Patrik Kirill'in aşkı nedir? Patrik Kirill aşk hakkında

  • Tarih: 01.05.2019

Ziyaretin sonunda gençlerle bir araya gelindi. Patrik, hayallerden, mutluluktan, sevgiden ve aynı zamanda mevcut hükümetle ilişkisinden bahsetti. Konuşmanın samimiyeti ve olağanüstü duygusal yoğunluğu, 8.000'den fazla öğrencinin toplandığı devasa salonu kapladı. Giriş kısaydı ve Primat asıl konuya geçti:

Mutluluk nedir? İş, ev, sağlık, aile. Eğer bunları ortak bir paydada toplarsanız pek çok cevap var; kişi mutlu olmak ister. Eğer bir hayal gerçekleştirilemezse, onunla ilişkilendirilen yüksek idealler yok edilir ve alay konusu olur. Daha sonra kişi diğer yöne döner.

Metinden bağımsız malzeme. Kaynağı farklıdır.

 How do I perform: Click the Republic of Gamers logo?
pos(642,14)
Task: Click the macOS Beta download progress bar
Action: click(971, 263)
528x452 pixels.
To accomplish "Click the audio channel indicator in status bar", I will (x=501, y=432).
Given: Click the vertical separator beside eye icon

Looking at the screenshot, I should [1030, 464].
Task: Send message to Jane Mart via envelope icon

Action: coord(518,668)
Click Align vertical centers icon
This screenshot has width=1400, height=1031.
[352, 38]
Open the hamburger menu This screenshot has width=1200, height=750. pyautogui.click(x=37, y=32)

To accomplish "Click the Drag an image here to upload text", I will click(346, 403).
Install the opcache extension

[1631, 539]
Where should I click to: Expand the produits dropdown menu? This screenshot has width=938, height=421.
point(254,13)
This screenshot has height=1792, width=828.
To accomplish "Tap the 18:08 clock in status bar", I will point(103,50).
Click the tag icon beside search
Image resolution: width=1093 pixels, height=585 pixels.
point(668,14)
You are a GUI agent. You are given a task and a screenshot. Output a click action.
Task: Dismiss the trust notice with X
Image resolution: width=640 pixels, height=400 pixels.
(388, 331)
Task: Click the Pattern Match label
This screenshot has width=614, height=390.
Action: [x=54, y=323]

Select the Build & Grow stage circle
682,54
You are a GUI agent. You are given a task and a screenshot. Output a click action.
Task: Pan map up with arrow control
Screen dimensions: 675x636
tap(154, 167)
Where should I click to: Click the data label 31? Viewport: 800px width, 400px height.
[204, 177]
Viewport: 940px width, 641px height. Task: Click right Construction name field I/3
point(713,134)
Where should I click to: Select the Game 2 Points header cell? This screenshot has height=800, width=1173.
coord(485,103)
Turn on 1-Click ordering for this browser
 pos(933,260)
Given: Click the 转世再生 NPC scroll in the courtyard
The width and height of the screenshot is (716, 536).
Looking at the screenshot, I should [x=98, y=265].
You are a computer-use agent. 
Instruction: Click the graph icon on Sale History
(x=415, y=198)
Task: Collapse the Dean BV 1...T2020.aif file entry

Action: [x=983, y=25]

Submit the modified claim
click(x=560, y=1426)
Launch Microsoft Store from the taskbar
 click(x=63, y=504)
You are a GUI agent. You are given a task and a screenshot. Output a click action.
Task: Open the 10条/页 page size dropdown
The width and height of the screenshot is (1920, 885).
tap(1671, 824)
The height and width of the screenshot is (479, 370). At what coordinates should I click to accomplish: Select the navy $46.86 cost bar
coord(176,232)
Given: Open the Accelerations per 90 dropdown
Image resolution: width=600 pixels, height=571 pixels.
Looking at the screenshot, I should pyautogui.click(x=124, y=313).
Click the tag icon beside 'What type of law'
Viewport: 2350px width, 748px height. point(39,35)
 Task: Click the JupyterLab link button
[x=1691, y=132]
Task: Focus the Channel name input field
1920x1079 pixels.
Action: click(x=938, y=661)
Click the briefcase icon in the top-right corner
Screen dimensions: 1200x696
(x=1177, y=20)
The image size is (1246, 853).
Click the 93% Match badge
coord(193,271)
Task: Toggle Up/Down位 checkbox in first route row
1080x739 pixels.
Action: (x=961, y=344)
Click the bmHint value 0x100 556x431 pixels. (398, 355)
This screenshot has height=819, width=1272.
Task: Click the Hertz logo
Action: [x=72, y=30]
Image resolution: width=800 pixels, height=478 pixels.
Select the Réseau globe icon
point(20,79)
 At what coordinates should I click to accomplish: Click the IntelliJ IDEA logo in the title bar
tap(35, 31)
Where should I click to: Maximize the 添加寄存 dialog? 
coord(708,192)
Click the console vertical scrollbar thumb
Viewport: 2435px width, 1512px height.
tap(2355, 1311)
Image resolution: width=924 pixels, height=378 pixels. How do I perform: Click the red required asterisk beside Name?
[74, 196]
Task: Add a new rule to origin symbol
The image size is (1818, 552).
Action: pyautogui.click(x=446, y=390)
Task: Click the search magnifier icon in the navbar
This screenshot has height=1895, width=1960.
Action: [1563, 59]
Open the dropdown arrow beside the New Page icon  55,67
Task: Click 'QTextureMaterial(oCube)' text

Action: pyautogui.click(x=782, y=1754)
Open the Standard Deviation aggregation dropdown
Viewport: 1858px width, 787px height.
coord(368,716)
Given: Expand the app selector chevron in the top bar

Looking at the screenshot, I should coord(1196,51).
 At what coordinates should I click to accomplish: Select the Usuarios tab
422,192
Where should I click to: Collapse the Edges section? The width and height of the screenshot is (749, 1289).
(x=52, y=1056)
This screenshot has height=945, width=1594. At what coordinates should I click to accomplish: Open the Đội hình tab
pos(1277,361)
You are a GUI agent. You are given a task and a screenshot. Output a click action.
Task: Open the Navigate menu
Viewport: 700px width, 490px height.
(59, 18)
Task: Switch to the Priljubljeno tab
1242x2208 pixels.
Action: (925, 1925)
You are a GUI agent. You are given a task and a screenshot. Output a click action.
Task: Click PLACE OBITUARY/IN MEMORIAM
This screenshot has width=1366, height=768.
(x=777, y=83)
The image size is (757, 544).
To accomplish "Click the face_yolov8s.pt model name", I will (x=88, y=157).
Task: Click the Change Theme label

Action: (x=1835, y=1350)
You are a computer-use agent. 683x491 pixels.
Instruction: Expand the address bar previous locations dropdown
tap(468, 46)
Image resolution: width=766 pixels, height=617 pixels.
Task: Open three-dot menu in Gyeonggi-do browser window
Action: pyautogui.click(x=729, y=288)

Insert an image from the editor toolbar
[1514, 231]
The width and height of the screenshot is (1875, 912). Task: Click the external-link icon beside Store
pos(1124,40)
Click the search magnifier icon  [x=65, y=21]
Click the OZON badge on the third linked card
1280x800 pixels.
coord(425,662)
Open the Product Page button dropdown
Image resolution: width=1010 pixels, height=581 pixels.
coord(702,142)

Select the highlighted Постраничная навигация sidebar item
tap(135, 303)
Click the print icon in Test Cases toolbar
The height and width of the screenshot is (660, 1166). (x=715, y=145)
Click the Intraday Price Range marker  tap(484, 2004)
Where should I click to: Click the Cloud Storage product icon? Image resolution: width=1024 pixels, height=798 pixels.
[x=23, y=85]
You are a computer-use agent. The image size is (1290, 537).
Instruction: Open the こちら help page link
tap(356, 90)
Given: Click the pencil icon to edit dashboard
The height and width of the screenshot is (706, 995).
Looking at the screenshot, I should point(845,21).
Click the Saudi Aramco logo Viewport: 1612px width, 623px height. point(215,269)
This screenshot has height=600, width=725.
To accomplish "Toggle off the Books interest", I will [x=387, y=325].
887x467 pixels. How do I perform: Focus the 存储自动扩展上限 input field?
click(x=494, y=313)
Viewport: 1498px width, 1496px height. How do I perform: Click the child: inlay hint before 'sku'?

Patrik'e göre insan ancak Allah'ın yarattığı ahlaki koordinatlar sistemi içinde yaşadığı takdirde mutlu olabilir. Aynı zamanda maddi faktör de hiçbir şekilde küçümsenmiyor: “Bu, insan refahının önemli bir bileşenidir. Ancak bir kişinin bir evi, bir arabası vardır, ancak diğerlerinin daha iyi bir evi ve daha pahalı bir arabası olabilir. Sonsuz olabilir ama artık tatmin getirmez. İnsan çok şeye sahip olabilir ama neşeyi hissedemez." Patrik, Kilise'yi baskılara karşı korumak için Stalin'in kamplarında toplam 30 yıla yakın (kısa aralarla birlikte) görev yapan büyükbabasından bahsetti. Hayatının sonunda rahip oldu ve 91 yaşında öldü. Patrik, "Büyükbaba mutluydu" diyor. İşte başka bir örnek: Dünyadaki en zengin insanlardan biri - on milyarlarca dolar değerinde bir servet. Bu imparatorluğun varisi olan oğlu, akıl hastası olmadığı için 30 yaşına gelmeden intihar etti.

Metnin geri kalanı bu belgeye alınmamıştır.